[Dataset entries]
______

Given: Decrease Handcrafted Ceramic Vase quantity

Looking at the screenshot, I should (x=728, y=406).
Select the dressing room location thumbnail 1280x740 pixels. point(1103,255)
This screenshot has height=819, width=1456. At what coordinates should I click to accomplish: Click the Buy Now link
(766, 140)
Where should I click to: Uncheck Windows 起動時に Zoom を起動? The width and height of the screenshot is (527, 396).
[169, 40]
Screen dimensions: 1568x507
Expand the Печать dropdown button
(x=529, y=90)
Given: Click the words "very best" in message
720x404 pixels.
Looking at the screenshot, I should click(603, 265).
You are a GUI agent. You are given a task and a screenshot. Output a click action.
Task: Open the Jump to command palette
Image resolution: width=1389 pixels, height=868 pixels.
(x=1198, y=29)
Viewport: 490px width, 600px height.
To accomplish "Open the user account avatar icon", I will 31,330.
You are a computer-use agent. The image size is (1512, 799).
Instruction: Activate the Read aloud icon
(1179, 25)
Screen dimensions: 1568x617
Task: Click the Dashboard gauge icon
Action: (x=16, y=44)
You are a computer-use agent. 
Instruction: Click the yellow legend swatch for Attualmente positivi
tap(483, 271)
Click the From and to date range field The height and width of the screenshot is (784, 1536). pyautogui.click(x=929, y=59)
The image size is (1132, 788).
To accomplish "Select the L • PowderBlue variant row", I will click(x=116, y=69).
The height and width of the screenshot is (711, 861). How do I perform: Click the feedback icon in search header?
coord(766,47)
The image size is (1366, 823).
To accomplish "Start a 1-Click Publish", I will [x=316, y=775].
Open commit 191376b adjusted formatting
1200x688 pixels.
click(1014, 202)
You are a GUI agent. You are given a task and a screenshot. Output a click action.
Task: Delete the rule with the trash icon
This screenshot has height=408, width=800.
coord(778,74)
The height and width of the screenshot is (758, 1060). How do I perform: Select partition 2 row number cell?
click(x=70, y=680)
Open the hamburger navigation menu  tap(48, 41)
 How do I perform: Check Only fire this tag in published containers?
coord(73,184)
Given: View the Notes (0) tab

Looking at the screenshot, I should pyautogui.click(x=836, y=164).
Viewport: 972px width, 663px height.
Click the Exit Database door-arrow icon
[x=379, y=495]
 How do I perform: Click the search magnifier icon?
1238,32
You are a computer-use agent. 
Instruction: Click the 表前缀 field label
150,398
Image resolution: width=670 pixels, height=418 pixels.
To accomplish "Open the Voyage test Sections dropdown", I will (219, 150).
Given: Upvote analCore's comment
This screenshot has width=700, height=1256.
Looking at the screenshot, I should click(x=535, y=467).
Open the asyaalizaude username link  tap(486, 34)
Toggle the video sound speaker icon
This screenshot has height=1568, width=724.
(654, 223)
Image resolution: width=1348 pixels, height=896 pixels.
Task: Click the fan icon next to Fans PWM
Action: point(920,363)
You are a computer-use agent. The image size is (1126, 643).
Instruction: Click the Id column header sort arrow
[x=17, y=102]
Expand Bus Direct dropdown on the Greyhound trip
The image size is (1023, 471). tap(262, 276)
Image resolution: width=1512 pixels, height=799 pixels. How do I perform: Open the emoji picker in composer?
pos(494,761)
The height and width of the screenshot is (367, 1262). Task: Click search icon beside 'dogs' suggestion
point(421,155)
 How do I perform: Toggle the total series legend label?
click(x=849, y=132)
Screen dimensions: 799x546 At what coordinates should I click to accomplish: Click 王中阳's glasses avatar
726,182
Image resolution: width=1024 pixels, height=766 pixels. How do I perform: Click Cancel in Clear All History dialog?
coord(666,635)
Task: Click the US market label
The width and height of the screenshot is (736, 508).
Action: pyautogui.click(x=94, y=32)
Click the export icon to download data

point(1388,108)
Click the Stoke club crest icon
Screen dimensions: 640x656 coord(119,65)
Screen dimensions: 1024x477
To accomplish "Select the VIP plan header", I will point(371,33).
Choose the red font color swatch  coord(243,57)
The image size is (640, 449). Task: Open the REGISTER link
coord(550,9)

______

Task prompt: Going back over the entries above, copy word for word every line from the one that has "Instruction: Click the yellow" on through the one that has "The image size is (1132, 788).".

Problem solution:
Instruction: Click the yellow legend swatch for Attualmente positivi
tap(483, 271)
Click the From and to date range field The height and width of the screenshot is (784, 1536). pyautogui.click(x=929, y=59)
The image size is (1132, 788).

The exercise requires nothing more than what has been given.